The remark was motivated by a tweet from Mert Mumtaz, the co-founder, and CEO of Helius Labs, who identified Polygon had obtained extra VC cash than Solana and had used the funding to “pay individuals to make use of the chain and purchase corporations.”
Polygon has obtained over 130M extra in funding than Solana
Polygon makes use of the cash to pay individuals to make use of the chain and purchase corporations
Solana makes use of it to enhance the tech and construct the neighborhood and has *1000’s* of extra nodes
do with this data what you’ll pic.twitter.com/ZOG6vs63hR
— mert | Helius (🧱, ⚡) (@0xMert_) December 6, 2022
Helius creates utility programming interfaces (APIs) to simplify on-chain knowledge for Solana builders. The thought behind that is to make Solana mission growth faster and extra environment friendly.
Polygon is worse than Solana, claims Mumtaz
Because the FTX collapse, the narrative round Solana has taken a giant hit.
Former FTX CEO Sam Bankman-Fried (SBF) had backed Solana to usurp Ethereum. This prolonged to SBF creating the SOL-based Serum DEX to bolster the chain’s attain and enchantment.
Chapter filings present the alternate held $982 million price of SOL on its stability sheet. Nevertheless, the just lately appointed CEO John Ray III, who was introduced in to “clear up” the corporate, mentioned the whole failure of company controls he inherited meant he lacked confidence in the accuracy of the monetary statements.
Mumtaz thought it related to level out Polygon had obtained $50 million from FTX’s sister firm Alameda, but doesn’t undergo the identical put-downs as Solana.
What’s extra, on the first criticisms leveled at Solana, together with its battle of curiosity through VCs and centralization points, the state of affairs is far worse when the identical arguments are utilized to Polygon, mentioned Mumtaz.

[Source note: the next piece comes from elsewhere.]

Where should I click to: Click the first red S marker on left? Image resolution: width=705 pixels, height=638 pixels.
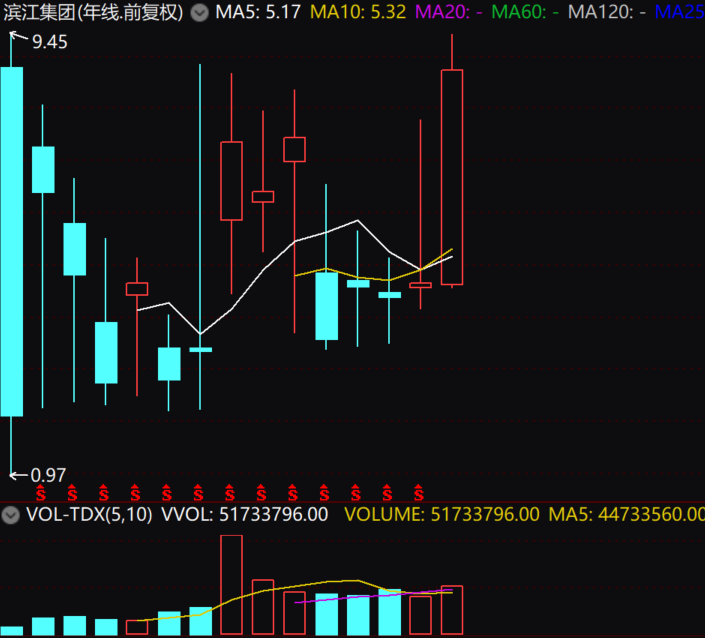click(42, 493)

it is absurd that in some way Solana will get painted because the centralized VC chain whereas Polygon actually has 1) 10x the VC involvement 2) has 1000’s of much less validators 3) can actually be stopped by the core crew at any time 4) nonetheless has a lot much less TPS whereas being 100x extra centralized
— mert | Helius (🧱, ⚡) (@0xMert_) December 6, 2022
Nailwal disagrees
In response to Mumtaz, Nailwal mentioned “Polygon received” not due to wielding VC cash to purchase favor; as a substitute, it “received” due to the “energy & pull of Ethereum.”
He mentioned that entities need to construct on Ethereum, “not on half-baked L1s.” Put merely, Polygon’s attraction boils all the way down to it offering entry to the Ethereum chain.
Addressing the matter of VC affect, Mailwal mentioned investments had been made at a time when Polygon was valued at $8 billion. This meant VCs managed round simply 5% of the MATIC token provide.
The thread ended with Nailwal conceding that no ecosystem is ideal. However he prefers to concentrate on enhancing and inspiring others, relatively than bad-mouthing the competitors.